--- DATA FOR THIS TASK ---
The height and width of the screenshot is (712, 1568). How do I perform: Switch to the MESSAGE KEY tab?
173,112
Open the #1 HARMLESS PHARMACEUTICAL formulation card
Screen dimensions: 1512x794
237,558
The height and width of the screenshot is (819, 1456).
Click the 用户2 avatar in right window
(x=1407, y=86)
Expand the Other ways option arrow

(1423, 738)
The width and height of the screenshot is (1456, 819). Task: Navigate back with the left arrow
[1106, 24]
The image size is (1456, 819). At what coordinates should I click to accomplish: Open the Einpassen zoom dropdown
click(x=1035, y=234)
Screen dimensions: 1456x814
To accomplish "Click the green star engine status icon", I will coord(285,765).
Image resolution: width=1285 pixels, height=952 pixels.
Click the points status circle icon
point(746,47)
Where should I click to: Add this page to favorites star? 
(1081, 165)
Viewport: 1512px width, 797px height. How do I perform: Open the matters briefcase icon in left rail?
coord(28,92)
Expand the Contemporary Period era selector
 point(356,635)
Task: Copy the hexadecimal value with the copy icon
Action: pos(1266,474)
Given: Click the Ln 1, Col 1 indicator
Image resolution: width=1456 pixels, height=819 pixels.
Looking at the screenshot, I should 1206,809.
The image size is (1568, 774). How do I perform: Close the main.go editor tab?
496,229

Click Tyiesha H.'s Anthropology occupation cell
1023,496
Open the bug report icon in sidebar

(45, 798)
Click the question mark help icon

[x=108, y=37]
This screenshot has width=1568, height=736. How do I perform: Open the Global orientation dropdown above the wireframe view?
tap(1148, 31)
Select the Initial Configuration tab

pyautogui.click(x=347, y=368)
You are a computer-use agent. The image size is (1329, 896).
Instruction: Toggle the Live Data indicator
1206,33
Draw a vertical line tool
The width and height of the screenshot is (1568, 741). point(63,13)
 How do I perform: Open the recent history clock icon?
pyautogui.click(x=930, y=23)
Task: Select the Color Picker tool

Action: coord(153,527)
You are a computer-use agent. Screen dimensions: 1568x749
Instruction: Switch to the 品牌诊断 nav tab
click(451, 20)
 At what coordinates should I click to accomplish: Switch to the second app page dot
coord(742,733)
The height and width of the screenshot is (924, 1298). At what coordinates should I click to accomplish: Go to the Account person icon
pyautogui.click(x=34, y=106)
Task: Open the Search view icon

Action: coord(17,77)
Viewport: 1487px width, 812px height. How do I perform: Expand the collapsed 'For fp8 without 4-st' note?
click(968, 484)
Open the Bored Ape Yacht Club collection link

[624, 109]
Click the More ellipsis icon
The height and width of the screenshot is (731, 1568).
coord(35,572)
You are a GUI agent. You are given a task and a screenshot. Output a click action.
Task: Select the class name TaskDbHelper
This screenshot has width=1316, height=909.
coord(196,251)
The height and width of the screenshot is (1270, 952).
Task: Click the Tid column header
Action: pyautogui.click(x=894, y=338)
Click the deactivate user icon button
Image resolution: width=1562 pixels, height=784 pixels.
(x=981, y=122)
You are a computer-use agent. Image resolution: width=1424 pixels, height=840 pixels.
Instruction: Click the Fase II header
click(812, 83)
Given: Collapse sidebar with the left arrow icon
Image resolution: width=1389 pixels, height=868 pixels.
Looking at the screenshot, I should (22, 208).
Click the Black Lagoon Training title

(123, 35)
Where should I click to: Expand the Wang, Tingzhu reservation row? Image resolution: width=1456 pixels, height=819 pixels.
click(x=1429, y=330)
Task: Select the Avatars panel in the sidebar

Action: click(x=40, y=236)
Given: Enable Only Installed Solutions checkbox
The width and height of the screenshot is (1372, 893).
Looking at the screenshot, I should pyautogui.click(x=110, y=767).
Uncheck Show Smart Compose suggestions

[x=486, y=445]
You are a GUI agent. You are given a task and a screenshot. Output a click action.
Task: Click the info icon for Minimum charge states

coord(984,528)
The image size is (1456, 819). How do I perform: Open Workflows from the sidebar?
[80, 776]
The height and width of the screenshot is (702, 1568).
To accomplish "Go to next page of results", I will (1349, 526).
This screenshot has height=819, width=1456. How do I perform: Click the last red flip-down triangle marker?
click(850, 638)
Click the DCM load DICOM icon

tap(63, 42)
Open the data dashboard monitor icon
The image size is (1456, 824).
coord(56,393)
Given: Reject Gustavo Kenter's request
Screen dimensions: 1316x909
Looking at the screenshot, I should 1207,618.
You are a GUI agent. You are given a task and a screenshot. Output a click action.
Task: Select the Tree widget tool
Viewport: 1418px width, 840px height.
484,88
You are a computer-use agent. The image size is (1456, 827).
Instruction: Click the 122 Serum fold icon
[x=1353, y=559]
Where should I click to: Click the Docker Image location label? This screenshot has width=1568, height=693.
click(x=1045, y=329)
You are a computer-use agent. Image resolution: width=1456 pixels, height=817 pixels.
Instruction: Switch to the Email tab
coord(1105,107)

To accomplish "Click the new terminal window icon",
---
| TASK ITEM |
Find and copy each line above that includes the string "computer".

| OUTPUT |
You are a computer-use agent. The image size is (1329, 896).
You are a computer-use agent. Screen dimensions: 1568x749
You are a computer-use agent. Image resolution: width=1424 pixels, height=840 pixels.
You are a computer-use agent. The image size is (1456, 827).
You are a computer-use agent. Image resolution: width=1456 pixels, height=817 pixels.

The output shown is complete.